WRITTEN TASK:
Pull out every line in the data below that contains the word "route", matching case exactly.

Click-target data

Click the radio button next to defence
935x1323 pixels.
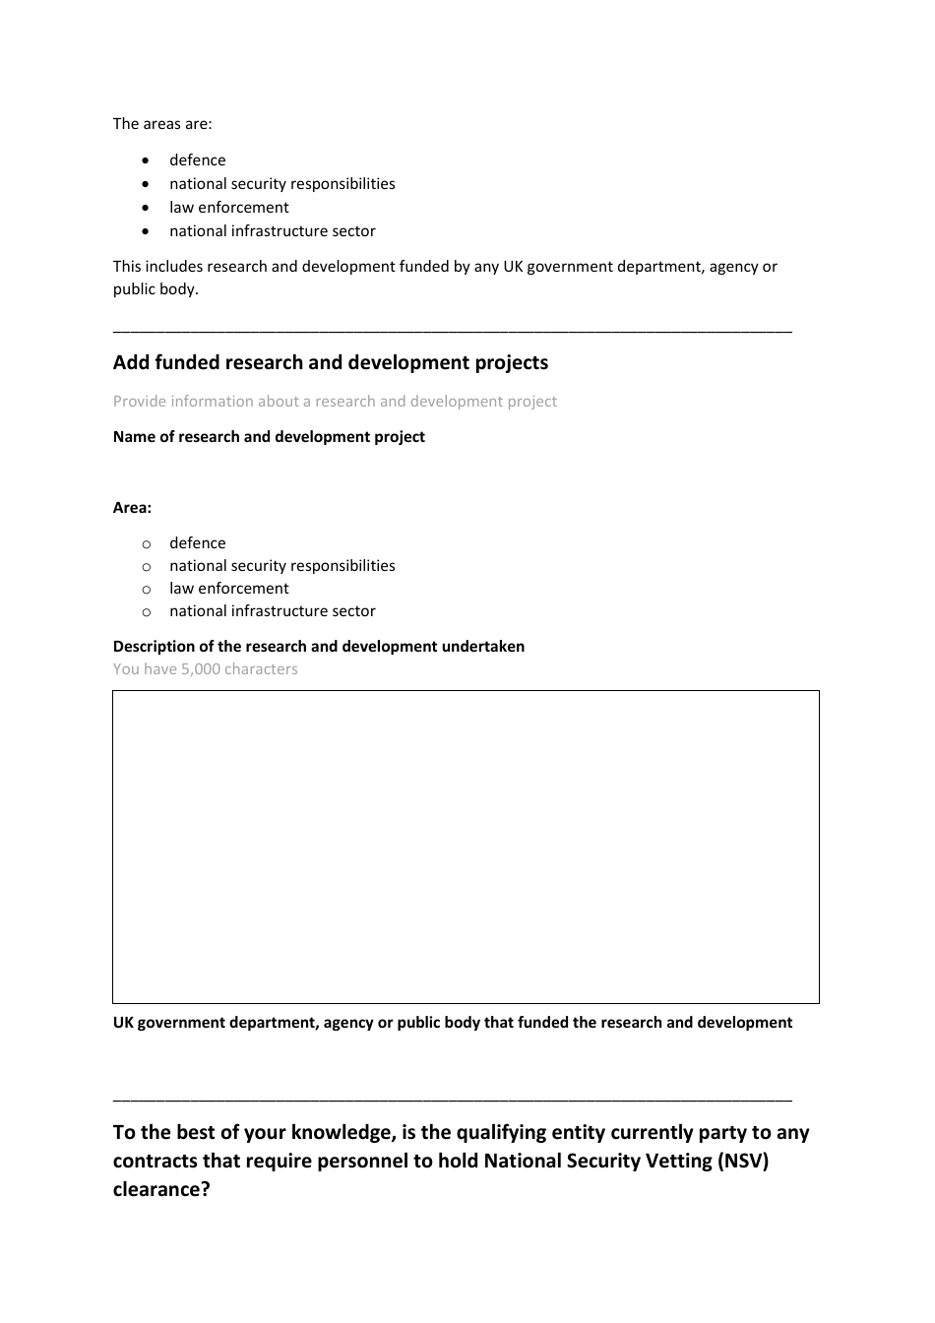click(147, 543)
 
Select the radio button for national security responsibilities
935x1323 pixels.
click(147, 566)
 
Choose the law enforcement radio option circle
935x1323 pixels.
click(147, 589)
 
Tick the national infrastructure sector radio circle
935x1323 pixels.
click(147, 611)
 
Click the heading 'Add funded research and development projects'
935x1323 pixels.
click(330, 362)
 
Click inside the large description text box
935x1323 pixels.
click(466, 847)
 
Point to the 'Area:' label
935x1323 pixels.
click(132, 508)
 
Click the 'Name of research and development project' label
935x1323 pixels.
click(269, 436)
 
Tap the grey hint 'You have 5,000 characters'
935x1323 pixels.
click(205, 669)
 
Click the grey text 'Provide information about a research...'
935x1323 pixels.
click(335, 401)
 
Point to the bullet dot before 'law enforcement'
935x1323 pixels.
click(147, 208)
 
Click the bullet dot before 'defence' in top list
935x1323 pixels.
click(147, 160)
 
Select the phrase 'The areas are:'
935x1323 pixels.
click(162, 124)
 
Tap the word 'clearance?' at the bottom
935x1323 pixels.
click(161, 1189)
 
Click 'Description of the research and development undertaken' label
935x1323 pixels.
click(318, 647)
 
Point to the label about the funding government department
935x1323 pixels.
click(452, 1023)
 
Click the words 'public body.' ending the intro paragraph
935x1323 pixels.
click(156, 289)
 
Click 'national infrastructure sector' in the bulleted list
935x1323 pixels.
click(272, 231)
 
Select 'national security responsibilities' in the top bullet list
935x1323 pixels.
click(281, 184)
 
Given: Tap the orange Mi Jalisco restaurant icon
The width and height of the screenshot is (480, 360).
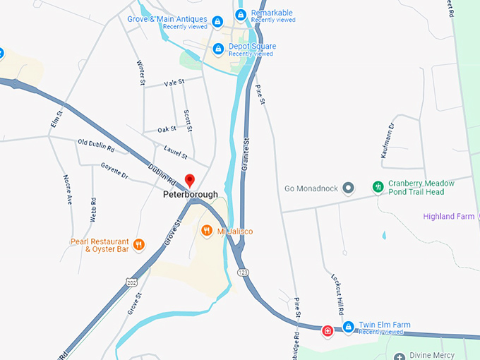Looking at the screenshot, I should click(x=207, y=230).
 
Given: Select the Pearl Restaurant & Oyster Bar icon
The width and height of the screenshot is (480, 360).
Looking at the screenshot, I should click(x=139, y=245).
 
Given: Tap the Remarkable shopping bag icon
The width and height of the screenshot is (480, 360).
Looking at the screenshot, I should click(x=241, y=15).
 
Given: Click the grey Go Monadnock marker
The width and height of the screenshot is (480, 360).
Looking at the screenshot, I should click(x=348, y=188).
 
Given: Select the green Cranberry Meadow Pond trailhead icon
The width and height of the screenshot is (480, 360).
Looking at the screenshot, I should click(x=378, y=187).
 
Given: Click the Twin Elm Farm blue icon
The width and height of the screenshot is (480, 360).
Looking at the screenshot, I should click(x=348, y=328).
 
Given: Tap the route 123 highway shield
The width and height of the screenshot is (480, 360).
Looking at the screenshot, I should click(x=243, y=270).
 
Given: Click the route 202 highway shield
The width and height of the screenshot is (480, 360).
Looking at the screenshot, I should click(x=131, y=282).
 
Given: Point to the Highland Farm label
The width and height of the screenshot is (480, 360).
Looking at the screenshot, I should click(x=448, y=217).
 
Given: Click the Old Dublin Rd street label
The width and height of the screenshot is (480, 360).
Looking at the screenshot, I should click(x=96, y=145).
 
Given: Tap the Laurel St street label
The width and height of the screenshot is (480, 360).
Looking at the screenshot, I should click(x=175, y=154).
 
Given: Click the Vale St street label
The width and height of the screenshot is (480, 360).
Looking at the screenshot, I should click(x=174, y=83).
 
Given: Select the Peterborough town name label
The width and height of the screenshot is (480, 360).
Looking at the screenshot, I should click(x=190, y=195).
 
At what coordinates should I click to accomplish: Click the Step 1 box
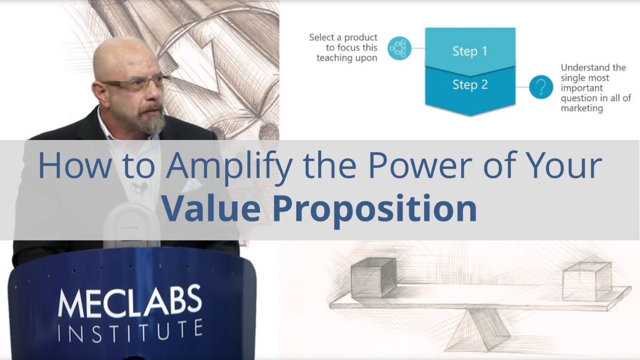click(x=470, y=51)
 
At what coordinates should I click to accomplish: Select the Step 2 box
click(x=470, y=85)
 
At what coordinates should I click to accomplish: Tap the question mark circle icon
click(x=540, y=87)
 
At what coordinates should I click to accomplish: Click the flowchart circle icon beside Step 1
click(x=399, y=48)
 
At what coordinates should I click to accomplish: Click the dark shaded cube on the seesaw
click(x=373, y=278)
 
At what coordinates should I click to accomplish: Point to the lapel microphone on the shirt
click(x=140, y=188)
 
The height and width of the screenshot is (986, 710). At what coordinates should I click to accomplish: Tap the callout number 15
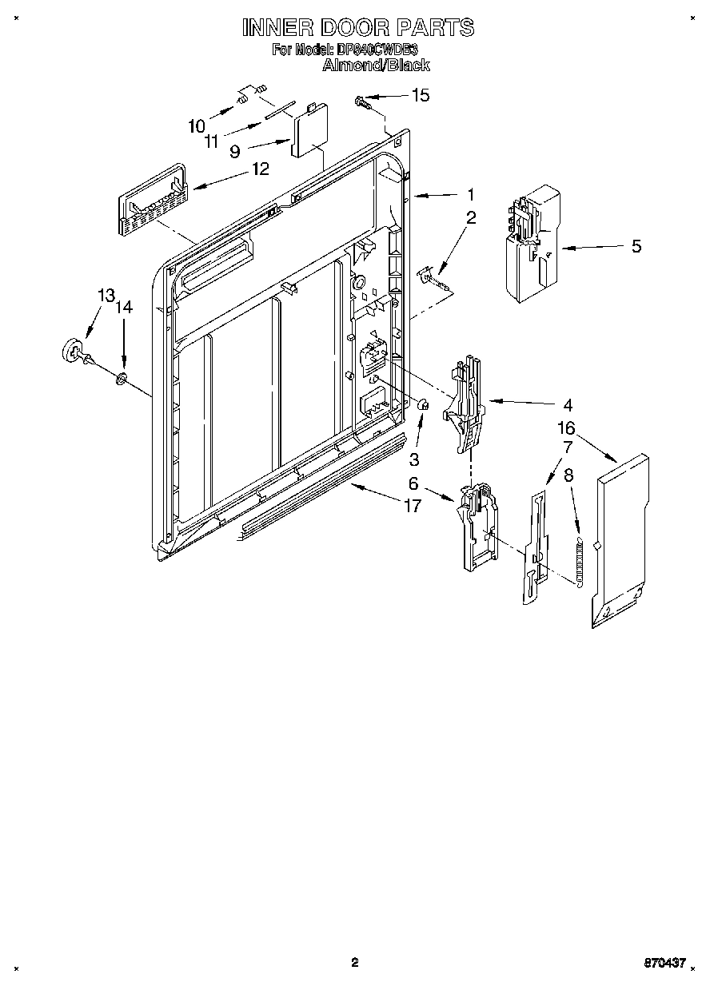(x=420, y=96)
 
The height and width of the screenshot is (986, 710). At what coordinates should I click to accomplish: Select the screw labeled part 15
(x=362, y=101)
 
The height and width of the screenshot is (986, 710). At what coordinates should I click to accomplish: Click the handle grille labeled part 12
(x=152, y=199)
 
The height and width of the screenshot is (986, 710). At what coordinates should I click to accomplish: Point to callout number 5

PROBLEM SOLUTION:
Given: Tap the route 123 highway shield
Given: Click the route 202 highway shield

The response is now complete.